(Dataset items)
***

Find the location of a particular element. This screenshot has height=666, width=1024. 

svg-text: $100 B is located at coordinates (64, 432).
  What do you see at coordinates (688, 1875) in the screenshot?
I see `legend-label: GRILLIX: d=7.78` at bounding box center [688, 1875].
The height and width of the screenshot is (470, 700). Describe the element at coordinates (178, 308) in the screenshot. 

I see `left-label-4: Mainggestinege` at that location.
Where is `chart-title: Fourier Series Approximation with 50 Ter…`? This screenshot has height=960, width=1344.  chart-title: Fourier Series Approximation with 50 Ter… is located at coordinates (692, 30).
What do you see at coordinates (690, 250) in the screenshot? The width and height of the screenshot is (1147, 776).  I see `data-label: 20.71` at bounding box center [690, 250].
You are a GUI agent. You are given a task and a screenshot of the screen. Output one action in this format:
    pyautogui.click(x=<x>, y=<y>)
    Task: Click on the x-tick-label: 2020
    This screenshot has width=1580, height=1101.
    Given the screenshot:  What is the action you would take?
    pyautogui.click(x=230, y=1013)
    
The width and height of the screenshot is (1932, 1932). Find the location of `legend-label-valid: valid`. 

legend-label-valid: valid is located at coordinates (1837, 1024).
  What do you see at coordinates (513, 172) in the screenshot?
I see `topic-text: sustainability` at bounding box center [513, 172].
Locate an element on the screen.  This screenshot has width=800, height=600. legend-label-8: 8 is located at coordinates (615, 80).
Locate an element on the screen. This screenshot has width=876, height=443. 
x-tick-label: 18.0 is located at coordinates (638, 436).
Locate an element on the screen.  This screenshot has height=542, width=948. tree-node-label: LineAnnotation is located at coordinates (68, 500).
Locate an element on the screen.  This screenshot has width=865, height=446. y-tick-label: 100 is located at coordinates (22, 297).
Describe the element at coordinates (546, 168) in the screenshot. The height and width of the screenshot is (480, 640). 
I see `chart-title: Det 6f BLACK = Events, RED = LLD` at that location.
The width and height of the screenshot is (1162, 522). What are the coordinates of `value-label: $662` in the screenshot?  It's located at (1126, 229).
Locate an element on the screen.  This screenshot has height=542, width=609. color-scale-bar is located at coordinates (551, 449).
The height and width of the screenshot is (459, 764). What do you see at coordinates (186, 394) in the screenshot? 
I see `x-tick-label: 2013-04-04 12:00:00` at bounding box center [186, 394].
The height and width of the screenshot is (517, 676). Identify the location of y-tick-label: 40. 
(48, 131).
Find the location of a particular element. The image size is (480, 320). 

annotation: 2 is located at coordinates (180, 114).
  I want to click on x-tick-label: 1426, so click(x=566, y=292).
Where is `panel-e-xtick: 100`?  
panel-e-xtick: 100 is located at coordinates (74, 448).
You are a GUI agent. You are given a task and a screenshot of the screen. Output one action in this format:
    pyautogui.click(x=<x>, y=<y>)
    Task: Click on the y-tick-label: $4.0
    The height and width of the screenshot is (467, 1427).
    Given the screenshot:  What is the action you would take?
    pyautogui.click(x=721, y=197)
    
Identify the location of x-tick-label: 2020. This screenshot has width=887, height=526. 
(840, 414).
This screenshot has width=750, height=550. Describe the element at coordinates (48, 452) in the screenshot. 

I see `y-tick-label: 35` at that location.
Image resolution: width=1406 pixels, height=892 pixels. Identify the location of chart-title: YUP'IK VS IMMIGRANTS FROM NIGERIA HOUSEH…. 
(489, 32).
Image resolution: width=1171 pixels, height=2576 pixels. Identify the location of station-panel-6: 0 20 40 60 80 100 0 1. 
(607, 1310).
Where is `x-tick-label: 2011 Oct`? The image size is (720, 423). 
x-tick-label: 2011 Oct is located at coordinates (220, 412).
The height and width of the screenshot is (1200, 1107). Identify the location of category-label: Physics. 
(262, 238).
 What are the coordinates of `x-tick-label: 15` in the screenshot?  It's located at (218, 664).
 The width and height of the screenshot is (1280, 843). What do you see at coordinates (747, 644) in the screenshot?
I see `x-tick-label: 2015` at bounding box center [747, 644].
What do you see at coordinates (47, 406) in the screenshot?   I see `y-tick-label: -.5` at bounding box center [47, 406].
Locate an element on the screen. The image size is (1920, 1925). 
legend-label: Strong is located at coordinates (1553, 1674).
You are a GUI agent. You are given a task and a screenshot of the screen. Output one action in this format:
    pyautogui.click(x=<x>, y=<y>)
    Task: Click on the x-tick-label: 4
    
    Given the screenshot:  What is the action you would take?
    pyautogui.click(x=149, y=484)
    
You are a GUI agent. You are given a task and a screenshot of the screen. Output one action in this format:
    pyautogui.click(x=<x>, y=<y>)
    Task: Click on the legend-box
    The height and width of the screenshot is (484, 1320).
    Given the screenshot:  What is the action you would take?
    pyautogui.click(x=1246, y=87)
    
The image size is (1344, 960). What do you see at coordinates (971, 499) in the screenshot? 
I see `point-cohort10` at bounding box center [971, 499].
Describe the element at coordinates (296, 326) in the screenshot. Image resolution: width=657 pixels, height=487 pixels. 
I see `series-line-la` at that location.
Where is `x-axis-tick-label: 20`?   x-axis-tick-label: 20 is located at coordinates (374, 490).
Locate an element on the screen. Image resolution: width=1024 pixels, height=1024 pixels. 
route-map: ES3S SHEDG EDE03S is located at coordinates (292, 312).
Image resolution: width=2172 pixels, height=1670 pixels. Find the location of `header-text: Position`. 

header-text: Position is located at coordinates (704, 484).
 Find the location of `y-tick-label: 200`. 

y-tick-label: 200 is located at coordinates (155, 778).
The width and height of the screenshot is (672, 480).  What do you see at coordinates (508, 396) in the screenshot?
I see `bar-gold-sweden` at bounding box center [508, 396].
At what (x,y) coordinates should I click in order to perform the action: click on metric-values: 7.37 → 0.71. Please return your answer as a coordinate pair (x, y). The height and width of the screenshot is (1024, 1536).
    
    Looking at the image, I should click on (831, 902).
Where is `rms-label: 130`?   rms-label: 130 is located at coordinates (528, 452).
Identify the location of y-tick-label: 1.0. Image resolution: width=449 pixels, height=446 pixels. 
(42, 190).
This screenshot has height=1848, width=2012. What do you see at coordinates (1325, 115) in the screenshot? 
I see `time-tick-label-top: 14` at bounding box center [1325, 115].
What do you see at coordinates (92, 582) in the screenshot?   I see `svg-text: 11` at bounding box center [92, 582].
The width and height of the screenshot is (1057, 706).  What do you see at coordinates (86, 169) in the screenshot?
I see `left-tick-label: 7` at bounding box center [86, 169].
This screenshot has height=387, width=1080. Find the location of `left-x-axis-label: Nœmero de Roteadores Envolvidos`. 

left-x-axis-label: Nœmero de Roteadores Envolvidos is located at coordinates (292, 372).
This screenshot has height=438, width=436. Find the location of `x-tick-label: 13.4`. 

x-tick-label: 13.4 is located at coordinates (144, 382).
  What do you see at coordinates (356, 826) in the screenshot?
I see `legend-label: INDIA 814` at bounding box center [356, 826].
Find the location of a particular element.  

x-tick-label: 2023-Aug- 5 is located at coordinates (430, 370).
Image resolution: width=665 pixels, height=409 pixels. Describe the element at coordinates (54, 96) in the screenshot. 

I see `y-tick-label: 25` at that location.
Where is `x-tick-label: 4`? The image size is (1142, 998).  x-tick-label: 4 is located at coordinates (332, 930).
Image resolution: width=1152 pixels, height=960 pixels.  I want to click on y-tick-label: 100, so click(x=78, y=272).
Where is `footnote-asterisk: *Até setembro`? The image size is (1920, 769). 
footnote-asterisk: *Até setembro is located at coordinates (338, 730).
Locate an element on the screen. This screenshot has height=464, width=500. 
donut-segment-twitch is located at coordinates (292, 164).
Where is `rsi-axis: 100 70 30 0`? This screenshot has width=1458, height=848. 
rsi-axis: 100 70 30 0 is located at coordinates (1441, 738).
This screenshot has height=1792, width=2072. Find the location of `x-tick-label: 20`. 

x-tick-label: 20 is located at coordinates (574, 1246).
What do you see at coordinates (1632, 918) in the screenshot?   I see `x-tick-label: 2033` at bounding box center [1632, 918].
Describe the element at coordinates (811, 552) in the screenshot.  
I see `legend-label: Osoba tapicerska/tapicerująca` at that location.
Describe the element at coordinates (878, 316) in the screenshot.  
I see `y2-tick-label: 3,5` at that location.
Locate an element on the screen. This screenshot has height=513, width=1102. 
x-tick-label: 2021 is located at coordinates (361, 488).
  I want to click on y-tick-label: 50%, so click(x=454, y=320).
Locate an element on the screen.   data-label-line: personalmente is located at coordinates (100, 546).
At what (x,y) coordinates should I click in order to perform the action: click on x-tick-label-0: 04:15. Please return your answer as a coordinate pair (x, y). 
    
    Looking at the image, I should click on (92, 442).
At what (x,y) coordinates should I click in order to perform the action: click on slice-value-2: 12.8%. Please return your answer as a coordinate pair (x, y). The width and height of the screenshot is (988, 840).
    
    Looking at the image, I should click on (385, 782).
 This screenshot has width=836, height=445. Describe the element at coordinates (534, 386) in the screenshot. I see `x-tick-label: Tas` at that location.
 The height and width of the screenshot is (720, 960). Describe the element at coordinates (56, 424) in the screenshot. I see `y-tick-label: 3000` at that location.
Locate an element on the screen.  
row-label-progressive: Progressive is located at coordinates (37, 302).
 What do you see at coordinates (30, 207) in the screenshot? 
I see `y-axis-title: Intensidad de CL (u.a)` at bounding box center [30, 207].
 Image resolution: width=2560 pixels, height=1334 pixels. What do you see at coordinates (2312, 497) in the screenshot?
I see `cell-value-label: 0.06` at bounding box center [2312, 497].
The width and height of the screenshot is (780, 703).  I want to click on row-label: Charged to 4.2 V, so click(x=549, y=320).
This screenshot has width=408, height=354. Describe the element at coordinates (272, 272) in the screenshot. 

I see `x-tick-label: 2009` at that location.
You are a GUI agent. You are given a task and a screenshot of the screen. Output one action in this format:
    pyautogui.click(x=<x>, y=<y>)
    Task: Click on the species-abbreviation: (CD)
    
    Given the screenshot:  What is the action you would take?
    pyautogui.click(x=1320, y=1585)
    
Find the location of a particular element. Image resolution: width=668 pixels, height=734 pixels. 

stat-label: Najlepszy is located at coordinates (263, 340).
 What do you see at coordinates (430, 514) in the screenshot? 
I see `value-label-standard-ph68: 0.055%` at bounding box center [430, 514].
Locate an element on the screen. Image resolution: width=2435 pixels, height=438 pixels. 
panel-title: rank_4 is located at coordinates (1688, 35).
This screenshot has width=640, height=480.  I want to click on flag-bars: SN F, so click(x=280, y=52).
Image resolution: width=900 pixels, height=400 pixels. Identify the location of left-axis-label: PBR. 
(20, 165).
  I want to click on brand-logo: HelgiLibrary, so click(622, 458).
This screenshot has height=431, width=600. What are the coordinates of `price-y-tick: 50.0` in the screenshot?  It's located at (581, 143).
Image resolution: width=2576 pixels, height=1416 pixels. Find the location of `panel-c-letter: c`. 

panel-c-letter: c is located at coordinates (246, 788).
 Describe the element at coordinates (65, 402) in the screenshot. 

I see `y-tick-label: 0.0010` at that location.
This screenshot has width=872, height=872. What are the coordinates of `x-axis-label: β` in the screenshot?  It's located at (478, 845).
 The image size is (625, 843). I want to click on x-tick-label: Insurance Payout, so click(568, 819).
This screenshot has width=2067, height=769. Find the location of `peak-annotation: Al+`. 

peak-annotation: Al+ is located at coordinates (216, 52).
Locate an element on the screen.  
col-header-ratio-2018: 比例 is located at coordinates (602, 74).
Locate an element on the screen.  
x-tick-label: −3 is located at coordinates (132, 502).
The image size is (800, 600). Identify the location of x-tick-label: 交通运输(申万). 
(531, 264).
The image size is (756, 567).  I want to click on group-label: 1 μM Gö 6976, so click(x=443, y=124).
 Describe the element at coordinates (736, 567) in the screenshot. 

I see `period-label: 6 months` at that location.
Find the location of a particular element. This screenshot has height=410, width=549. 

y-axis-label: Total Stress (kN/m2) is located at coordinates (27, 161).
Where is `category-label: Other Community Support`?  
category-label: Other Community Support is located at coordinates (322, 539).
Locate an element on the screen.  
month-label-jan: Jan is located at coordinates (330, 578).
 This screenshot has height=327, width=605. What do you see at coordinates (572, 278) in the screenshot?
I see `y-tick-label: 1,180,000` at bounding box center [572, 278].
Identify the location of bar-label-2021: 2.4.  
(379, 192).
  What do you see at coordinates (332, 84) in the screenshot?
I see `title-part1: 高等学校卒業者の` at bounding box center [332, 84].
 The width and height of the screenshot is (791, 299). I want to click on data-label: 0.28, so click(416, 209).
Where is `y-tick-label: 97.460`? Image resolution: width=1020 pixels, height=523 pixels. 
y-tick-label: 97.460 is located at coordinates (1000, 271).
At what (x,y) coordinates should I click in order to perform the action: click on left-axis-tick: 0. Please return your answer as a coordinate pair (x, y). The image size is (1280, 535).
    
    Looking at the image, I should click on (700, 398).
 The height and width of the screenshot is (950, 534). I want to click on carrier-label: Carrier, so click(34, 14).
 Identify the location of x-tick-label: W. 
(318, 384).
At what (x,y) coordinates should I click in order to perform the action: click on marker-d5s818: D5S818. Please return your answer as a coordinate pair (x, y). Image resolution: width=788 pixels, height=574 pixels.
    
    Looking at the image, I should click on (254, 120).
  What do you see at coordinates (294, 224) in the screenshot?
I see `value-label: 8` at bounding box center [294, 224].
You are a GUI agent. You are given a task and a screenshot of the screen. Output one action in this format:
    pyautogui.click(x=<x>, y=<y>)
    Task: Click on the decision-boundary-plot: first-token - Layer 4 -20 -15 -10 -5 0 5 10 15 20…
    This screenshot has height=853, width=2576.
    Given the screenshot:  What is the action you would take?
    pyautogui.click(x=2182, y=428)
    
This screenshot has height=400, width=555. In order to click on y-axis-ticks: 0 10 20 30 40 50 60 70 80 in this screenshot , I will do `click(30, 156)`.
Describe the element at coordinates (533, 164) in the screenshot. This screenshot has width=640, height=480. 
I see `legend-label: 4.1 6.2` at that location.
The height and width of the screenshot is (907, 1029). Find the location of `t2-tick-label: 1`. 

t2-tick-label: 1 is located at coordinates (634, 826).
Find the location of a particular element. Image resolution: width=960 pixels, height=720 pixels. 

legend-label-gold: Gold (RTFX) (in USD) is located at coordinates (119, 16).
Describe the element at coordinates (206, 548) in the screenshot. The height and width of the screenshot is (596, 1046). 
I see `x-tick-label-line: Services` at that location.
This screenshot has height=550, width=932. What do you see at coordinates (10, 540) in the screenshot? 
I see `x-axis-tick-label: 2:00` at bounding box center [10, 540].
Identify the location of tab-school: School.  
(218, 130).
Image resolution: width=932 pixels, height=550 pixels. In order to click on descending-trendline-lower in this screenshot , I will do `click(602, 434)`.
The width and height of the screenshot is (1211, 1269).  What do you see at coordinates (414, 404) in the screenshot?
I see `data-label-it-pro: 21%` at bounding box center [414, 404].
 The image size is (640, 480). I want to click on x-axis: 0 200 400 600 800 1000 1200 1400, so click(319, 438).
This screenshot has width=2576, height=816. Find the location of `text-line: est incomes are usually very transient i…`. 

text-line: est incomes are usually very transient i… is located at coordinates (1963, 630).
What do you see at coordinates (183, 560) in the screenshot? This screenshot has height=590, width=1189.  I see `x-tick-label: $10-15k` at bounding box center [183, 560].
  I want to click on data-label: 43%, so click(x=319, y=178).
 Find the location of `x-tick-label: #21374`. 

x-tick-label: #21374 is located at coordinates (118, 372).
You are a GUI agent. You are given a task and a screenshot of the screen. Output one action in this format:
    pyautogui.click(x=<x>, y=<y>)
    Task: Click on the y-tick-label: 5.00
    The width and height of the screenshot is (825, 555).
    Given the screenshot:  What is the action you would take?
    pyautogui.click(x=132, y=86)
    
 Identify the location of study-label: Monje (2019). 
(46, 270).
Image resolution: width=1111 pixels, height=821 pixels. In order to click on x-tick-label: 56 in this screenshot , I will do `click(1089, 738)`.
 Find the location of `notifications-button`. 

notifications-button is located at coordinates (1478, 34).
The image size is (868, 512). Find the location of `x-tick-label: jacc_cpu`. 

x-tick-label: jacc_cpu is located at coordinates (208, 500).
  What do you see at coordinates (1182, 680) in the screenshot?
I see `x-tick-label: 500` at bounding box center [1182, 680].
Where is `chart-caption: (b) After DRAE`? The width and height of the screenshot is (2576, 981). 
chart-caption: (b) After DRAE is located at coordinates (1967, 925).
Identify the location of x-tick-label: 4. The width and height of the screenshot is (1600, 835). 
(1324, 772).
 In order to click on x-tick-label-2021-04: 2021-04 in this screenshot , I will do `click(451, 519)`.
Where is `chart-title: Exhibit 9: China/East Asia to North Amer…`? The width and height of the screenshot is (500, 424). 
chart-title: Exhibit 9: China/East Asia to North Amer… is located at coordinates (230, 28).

***

■ Task description:
Copy the listing word for word, from its first line through the line containing "coordinates (615, 80).".

■ Task response:
Find the location of a particular element. This screenshot has height=666, width=1024. 

svg-text: $100 B is located at coordinates (64, 432).
  What do you see at coordinates (688, 1875) in the screenshot?
I see `legend-label: GRILLIX: d=7.78` at bounding box center [688, 1875].
The height and width of the screenshot is (470, 700). Describe the element at coordinates (178, 308) in the screenshot. 

I see `left-label-4: Mainggestinege` at that location.
Where is `chart-title: Fourier Series Approximation with 50 Ter…`? This screenshot has height=960, width=1344.  chart-title: Fourier Series Approximation with 50 Ter… is located at coordinates (692, 30).
What do you see at coordinates (690, 250) in the screenshot? The width and height of the screenshot is (1147, 776).  I see `data-label: 20.71` at bounding box center [690, 250].
You are a GUI agent. You are given a task and a screenshot of the screen. Output one action in this format:
    pyautogui.click(x=<x>, y=<y>)
    Task: Click on the x-tick-label: 2020
    This screenshot has width=1580, height=1101.
    Given the screenshot:  What is the action you would take?
    pyautogui.click(x=230, y=1013)
    
The width and height of the screenshot is (1932, 1932). Find the location of `legend-label-valid: valid`. 

legend-label-valid: valid is located at coordinates (1837, 1024).
  What do you see at coordinates (513, 172) in the screenshot?
I see `topic-text: sustainability` at bounding box center [513, 172].
Locate an element on the screen.  This screenshot has width=800, height=600. legend-label-8: 8 is located at coordinates (615, 80).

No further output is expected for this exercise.